# ABOUT THIS TASK
Nothing is needed except the lines below that run from the one with "Where should I click to: Click the gold" through the one with "Click the red", repeated exactly.

== SUPPLIED RECORDS ==

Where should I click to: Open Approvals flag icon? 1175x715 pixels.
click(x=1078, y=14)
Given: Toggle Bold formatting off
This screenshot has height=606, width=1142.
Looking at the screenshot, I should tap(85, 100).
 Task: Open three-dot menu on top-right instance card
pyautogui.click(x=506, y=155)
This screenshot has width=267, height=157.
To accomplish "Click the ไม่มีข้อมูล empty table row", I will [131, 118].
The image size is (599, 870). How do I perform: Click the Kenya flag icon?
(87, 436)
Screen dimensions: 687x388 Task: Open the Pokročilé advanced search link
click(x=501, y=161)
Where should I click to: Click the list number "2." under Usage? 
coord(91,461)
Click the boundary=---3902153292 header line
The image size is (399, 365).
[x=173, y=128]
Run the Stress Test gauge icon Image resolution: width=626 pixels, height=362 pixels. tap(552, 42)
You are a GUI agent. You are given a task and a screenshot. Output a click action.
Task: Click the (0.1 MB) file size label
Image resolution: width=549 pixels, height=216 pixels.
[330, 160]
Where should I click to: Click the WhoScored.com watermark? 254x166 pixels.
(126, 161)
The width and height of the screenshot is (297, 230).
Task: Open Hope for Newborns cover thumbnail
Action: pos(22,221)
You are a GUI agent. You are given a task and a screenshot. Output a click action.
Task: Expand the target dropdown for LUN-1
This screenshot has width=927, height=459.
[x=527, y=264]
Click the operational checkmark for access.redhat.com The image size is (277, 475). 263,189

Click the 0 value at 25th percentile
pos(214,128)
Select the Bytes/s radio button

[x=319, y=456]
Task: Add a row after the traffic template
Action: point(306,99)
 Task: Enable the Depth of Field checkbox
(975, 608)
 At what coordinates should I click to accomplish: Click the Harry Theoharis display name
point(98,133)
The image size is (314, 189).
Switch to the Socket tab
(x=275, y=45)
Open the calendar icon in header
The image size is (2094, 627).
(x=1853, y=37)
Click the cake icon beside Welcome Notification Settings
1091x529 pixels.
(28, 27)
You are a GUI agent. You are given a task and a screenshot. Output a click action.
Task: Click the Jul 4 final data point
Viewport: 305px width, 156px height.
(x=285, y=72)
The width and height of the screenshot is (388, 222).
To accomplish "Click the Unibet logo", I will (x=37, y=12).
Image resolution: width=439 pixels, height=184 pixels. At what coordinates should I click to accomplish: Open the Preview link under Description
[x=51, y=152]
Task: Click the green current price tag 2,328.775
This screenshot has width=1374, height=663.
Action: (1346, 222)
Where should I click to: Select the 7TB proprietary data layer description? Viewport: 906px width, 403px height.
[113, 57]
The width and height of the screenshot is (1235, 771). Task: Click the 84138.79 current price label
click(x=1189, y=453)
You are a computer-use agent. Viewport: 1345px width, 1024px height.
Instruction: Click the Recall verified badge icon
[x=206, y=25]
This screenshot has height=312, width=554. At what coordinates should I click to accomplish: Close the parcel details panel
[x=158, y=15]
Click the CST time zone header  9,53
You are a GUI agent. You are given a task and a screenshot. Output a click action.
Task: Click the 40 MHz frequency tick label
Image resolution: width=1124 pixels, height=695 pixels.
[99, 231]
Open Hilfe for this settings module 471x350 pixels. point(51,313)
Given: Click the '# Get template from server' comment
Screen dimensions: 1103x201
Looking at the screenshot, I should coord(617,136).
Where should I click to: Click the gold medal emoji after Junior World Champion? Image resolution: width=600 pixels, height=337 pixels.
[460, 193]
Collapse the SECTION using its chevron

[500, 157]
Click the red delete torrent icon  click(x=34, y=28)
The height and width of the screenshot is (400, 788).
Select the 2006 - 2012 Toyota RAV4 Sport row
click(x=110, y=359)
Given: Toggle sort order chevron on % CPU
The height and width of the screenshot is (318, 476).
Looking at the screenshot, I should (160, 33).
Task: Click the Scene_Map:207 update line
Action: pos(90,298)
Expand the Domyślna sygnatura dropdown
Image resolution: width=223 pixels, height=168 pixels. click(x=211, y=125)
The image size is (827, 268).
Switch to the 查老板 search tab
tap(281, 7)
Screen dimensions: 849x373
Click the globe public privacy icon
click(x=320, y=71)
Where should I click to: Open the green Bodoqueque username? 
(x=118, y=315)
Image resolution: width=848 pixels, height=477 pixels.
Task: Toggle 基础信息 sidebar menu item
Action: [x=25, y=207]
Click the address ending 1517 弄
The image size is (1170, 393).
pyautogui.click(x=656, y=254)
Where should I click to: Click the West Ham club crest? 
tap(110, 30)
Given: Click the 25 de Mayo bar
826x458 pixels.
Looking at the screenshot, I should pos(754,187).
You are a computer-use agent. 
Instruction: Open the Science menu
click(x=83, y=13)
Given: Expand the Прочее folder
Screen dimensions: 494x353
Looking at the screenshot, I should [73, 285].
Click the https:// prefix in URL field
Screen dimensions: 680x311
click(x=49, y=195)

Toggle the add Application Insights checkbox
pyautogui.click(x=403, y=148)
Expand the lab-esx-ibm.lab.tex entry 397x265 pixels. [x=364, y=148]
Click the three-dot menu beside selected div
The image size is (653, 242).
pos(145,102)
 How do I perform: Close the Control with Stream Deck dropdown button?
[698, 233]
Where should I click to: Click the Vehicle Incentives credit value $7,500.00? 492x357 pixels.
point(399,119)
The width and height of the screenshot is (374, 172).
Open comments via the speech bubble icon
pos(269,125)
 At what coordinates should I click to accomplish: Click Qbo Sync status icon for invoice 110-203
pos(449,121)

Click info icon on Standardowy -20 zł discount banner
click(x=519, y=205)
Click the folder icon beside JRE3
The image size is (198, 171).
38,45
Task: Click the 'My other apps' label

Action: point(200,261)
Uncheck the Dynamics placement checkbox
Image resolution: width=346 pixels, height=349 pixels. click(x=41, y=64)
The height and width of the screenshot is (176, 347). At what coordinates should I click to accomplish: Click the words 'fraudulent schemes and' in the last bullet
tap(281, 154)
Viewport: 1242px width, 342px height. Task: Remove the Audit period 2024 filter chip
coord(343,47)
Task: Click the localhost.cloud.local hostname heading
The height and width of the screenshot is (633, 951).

===

# EXERCISE RESULT
Where should I click to: Click the gold medal emoji after Junior World Champion? Image resolution: width=600 pixels, height=337 pixels.
[460, 193]
Collapse the SECTION using its chevron

[500, 157]
Click the red delete torrent icon  click(x=34, y=28)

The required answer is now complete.